Water Lillies & Buttercups Flashcards
Describe and characterize…
Aristolochiaceae
Birthworts

- CA 3 CO 0 A 12 G (6)
- 8-10ish genera and 600 species worldwide, but only 1 in Wisconsin: Asarum canadense
- Cordate or heart-shaped leaves
- petals almost entirely absent, with an inferior ovary & 3 sepals.
- fly/beetle pollinated

Asarum canadense
American Ginger
- found in virtually all mesic forests in Wisconsin.
- Leaves are classically cordate. Has no petals!
Describe and characterize…
Nymphaeaceae
Water Lillies
CA 3+ CO ∞ A ∞ G (∞)
- aquatic herbs with a very obvious aquatic niche in still waters.
- they have floating or submersed leaves, air cavities in tissue, lack of vessels, etc.
- showy, smelly flowers.
- many parts at each whorl and many stamens. superior, syncarpic pistil.
- petaloid sepals and reduced petals.

Nuphar variegata
Yellow Pond Lily / Spatterdock
- huge underwater rhizomes that look like a huge monster.
- flowers and leaves float at the surface of the water.
- sepals are petaloid and the petals are minute, smaller than even the stamens, which almost look like little leaves.
Describe and characterize…
Cabombaeceae
Water Shields

- small, wind-pollinated, clonal aquatic with peltate leaves.
- they are protogynous, which means they have a female phase first, then a male phase.
- Just 1 in Wisconsinsin - Brasenia shreberi
Describe and characterize…
Ceratophyllaceae
Coon’s Tails

- submersed aquatic, recognizable by it’s whorled leaves that are dichotomously forked.
- reduced, unisexual flowers on the same plant, making it monoecious.
- 2 species in Wisconsin.

Ceratophyllum demersum
Coon’s Tail
- an unrooted aquatic plant that floats near the water’s surface.
- can reproduce asexually from any stem fragment!
- used to be considered sister to the rest of angiosperms, but we know now it’s nestled in the base of angiosperms.
Describe and characterize…
Ranunculaceae
Buttercups

CA 3+ CO (0) 5+ A ∞ G 3+
- old, important line which is the first diverging lineage of eudicots
- 13 native geera and 53 sp. in WI, with 20 of them being in Ranunculus.
- -* Herbs, but sometimes woody climbers or low shrubs.

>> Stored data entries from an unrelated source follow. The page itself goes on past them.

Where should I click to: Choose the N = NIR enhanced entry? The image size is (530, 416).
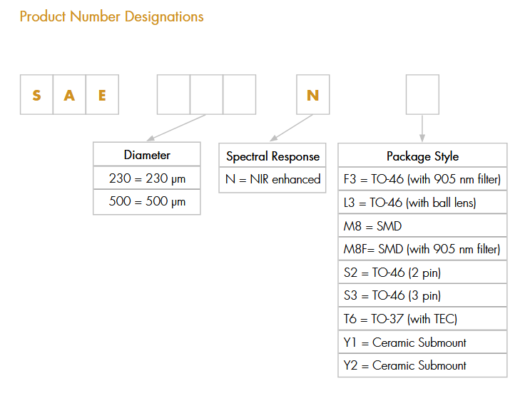click(272, 179)
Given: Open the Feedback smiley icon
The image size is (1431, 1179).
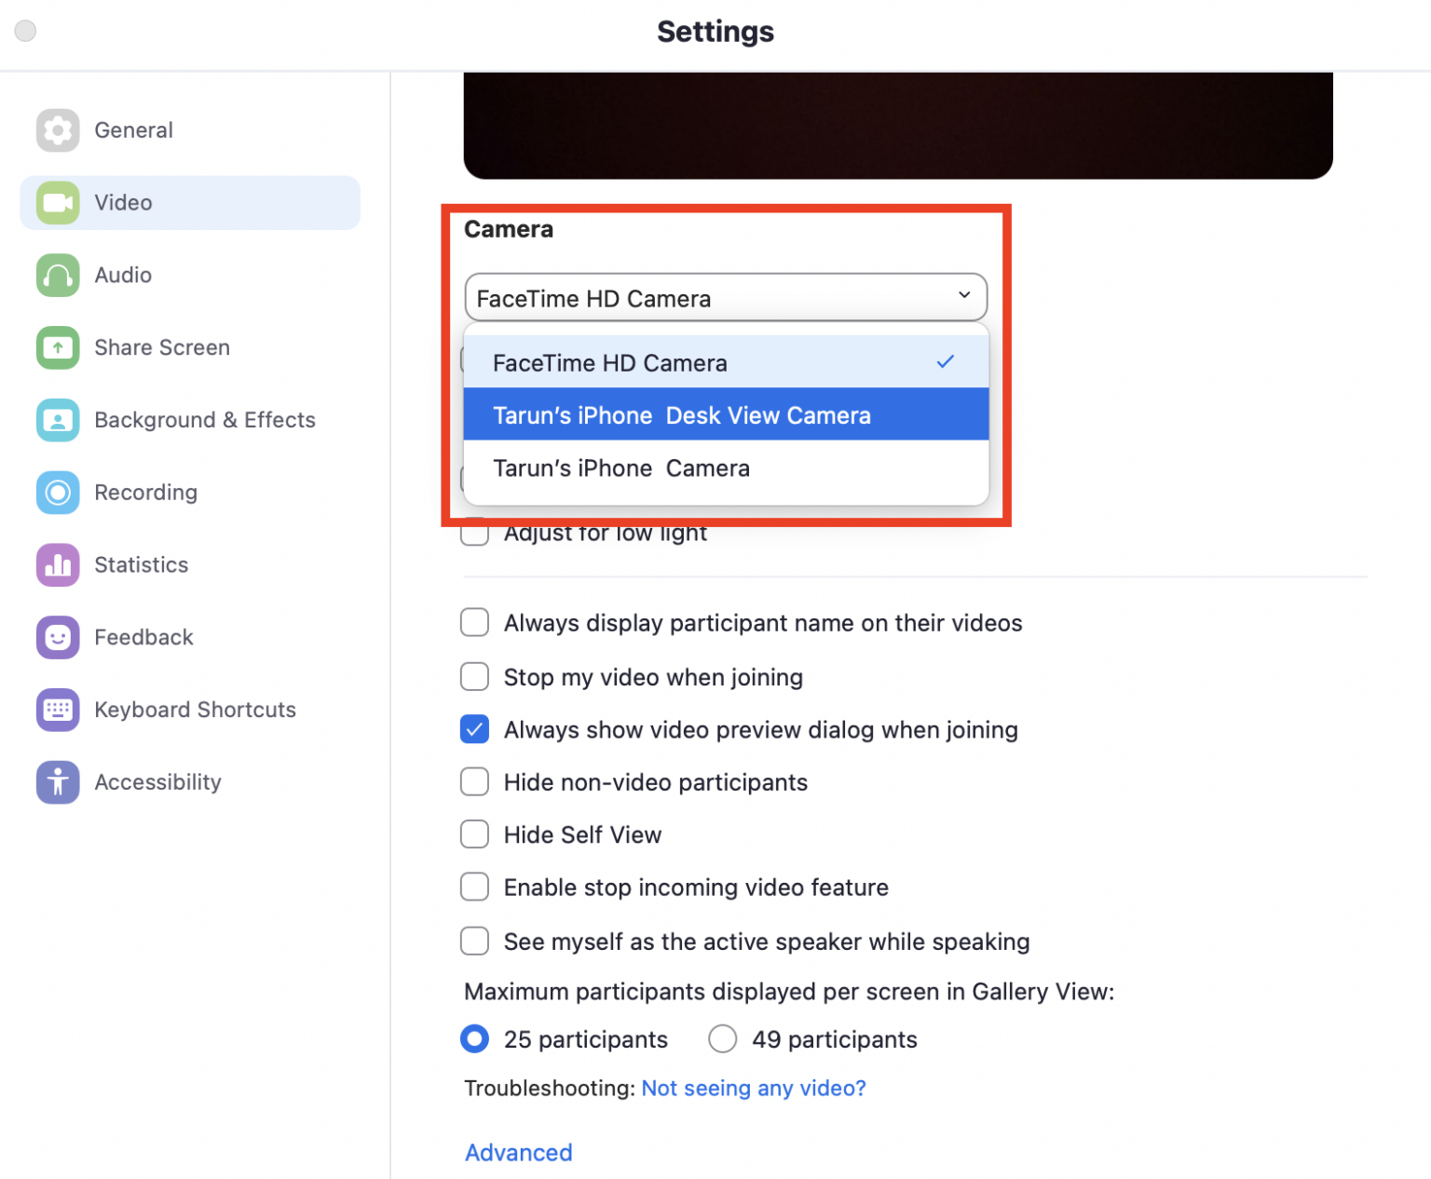Looking at the screenshot, I should pos(58,638).
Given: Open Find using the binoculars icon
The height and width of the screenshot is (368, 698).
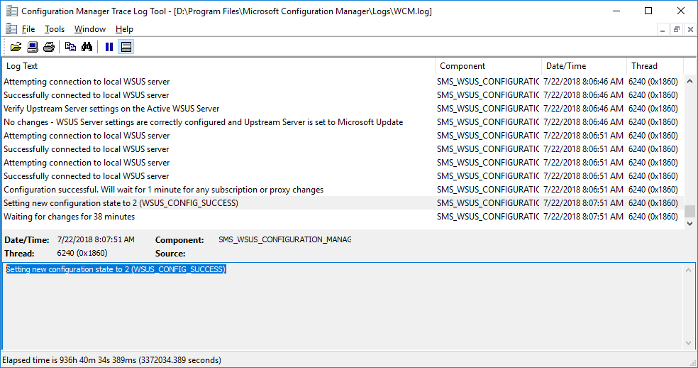Looking at the screenshot, I should (87, 47).
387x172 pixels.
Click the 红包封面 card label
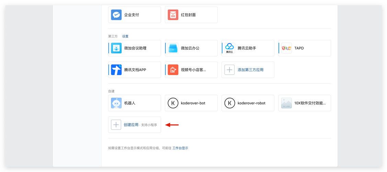188,15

Oftentimes poisonous!
- NO STIPULES. Contrasted with Rosaceae, who DO have stipules.
- leaves are alternate, USUALLY basal and cauline, often divided or palmately lobed or compound.
- Very variable flowers, but they have many stamens and many free carpels (apocarpic). Fruit is very diverse too!

Anemone cinquefolia
Wood Anemone
- 5-lobed leaves give in the epithet “cinquefolia”.
- the five-lobed leaf and the inflorescense arise separately from the rhizome.
- lcks petals, and the sepals are petaloid.

Caltha palustris
Marsh Marigold
- tends to grow in thick bunches in shallow water or thick mud, almost always in association with a fresh water source.
- no petals, just sepals. Has follicle fruits!

Ranunculus hispidus
Ranunculaceae
Swamp Buttercup
- both sepals and petals, which is pretty unique for this genus.
- white flowered forms prefer wetter areas, and all leaves as basal.
- leaves to tend to be kinda hairy.
Magnolia
Magnolias

- none are native to WI, but common front yard/showy plants.
- very primitive family, assumed for a long time to be the most primitive of the angiosperms.
- spiral arrangement of parts on the flower, and blooming can even occur before the leaves come out.
Anemone
Hepatica / Liverleaf

- two species of this A. acutiloba and A. americana - were in the old genus of Hepatica, but now in Anemone.
- No petals, just a single whorl of sepal and many stames & pistils.
Nymphaea
White Water-lillies

- only one species in this genus in Wisconsin - Nymphaea odorata - but this genus is still under debate.
- strongly scented flowers!
Enemion
False Rues

- produces achenes rather than follicles.
- only one species in WI - Enemion biternatum - and grows, often, in moist woods with other members of Ranunculaceae.
- one of the most abundant spring ephemerals and can form big ol’ carpets.
Thalictrum
Meadow-rues

Ranunculaceae
- wind pollinated, robust, and diecious. Wind pollinated tends to mean unisexual structures, like what Thalictrum has.
- larges herbs that tend to like open habitats.
- Anemonela thalictroides is insect pollinated, however - an example of a Thalictrum that moved back to insect pollination.
Describe and characterize.
Nelumbonaceae
Lotus Lillies

P ∞ A ∞ G (∞)
- one genus and two species, with the other being in east Asia.
- aquatic floating or emergent leaved, with peltate leaves and solitary inflorescenses.